Characterization of probiotic Lactobacillus spp. isolates from commercial fermented milks

Farahmand, Nasim (2015) Characterization of probiotic Lactobacillus spp. isolates from commercial fermented milks. Doctoral thesis, London Metropolitan University.


The aim of this project was to study the identity of probiotic lactobacilli in fermented milk products from the United Kingdom/European markets during their survival during shelf-life. This in vitro study was also aimed at undertaking studies on some of the physiological probiotic criteria, such as resistance to stomach/intestine conditions and also possible functional properties of the isolates, such as antimicrobial activities, antibiotic resistance/susceptibility and antibiotic resistance genes, biofilm formation and production of conjugated linoleic acid (CLA).

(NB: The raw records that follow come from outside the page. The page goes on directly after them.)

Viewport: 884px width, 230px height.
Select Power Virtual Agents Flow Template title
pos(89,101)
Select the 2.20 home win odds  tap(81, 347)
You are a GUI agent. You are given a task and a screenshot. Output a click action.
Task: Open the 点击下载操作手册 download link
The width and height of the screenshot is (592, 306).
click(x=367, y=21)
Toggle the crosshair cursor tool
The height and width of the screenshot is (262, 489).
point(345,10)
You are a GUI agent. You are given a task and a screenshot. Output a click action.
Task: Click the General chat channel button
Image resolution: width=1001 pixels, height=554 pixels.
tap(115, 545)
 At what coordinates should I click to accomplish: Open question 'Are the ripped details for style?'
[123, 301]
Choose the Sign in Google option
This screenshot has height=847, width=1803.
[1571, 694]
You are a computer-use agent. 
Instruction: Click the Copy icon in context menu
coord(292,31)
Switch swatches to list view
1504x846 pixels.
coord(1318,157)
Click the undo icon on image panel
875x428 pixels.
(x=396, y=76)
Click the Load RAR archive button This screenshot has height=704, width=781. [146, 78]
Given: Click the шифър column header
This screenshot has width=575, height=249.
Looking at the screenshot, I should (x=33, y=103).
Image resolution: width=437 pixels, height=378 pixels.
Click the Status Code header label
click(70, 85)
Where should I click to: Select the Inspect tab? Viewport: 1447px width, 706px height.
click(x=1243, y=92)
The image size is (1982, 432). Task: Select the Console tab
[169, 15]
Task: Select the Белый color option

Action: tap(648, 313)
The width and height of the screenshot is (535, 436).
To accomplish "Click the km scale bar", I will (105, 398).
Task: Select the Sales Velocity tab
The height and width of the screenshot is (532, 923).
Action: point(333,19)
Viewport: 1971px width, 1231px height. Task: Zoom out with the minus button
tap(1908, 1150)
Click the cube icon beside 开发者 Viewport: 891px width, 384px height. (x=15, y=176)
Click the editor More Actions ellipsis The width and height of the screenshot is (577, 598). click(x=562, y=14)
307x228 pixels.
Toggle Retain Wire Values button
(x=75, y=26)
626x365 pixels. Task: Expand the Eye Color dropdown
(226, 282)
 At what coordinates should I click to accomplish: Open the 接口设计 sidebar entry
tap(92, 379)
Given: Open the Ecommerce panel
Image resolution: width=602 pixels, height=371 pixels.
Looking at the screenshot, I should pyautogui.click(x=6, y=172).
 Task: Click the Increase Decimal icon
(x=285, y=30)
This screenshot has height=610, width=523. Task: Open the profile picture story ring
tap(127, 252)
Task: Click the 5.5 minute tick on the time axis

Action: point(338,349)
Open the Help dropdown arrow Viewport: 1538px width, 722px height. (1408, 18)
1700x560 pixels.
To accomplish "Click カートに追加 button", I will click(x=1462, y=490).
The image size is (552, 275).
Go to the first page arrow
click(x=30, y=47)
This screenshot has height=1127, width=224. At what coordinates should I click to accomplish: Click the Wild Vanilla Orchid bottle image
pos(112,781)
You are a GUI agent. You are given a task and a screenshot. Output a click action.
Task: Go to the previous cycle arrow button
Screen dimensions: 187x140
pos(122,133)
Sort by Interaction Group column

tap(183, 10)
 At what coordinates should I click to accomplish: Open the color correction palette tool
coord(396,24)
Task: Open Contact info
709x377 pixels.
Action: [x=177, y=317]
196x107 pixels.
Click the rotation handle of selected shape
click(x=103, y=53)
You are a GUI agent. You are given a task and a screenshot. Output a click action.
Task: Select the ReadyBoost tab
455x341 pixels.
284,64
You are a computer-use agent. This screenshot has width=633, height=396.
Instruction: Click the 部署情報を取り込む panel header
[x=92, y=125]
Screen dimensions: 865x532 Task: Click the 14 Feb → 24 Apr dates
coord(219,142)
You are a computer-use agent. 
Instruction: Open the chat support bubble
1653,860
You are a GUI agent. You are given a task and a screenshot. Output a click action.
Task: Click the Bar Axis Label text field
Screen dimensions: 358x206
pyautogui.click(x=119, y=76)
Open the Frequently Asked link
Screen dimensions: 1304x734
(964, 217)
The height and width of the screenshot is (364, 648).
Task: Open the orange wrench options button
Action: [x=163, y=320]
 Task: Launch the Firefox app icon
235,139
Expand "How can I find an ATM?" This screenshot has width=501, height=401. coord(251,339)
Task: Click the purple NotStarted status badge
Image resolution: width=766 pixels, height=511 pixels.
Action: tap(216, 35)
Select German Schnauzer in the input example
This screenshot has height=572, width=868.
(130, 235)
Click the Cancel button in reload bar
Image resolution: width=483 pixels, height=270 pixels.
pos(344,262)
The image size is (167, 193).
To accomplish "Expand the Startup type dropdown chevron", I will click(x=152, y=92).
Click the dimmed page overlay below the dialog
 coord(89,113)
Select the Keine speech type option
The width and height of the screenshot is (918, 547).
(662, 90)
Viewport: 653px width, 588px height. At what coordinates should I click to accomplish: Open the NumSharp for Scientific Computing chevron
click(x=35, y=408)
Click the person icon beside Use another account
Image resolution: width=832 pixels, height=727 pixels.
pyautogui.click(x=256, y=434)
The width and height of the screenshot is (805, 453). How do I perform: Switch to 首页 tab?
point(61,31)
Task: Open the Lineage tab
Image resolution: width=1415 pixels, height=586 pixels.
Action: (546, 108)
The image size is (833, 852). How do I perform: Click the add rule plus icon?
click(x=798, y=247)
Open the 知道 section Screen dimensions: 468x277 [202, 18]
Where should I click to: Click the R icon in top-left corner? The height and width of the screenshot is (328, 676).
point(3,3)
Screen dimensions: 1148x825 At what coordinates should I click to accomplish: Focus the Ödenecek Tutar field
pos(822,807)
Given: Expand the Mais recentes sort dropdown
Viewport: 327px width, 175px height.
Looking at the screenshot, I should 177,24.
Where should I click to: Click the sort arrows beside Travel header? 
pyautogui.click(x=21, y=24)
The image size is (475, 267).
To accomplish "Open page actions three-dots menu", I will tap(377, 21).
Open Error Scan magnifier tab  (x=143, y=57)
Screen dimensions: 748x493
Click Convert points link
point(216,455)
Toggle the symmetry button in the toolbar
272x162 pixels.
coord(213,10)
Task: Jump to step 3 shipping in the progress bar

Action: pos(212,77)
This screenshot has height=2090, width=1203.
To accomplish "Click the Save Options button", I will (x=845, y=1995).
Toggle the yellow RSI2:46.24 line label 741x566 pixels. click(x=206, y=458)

Primarily, a comparative study was carried out on selectivity of MRS-Clindamycin, MRS-Sorbitol and MRS-IM Maltose, to select the right medium for enumeration of probiotic Lactobacillus. Based on selectivity of medium for recovery of the targeted lactobacilli and also simplicity of preparation, MRS-Clindamycin was chosen as the best medium for enumeration of probiotic Lactobacillus in fermented milks. The results of enumeration of lactobacilli showed that 22 out of a total 36 tested products contained more than 106 colony forming units/g at the end of their shelf-life, which comply with the recommended minimum therapeutic level for probiotics. Rep-PCR using primer GTG-5 was applied for initial discrimination of isolated strains, and isolates, which presented different band profile, were placed in different groups. The isolated Lactobacillus spp. were identified mainly as Lactobacillus acidophilus, Lactobacillus casei and Lactobacillus paracasei by analysis of partial sequences of the 16S ribosomal RNA and rpoA genes.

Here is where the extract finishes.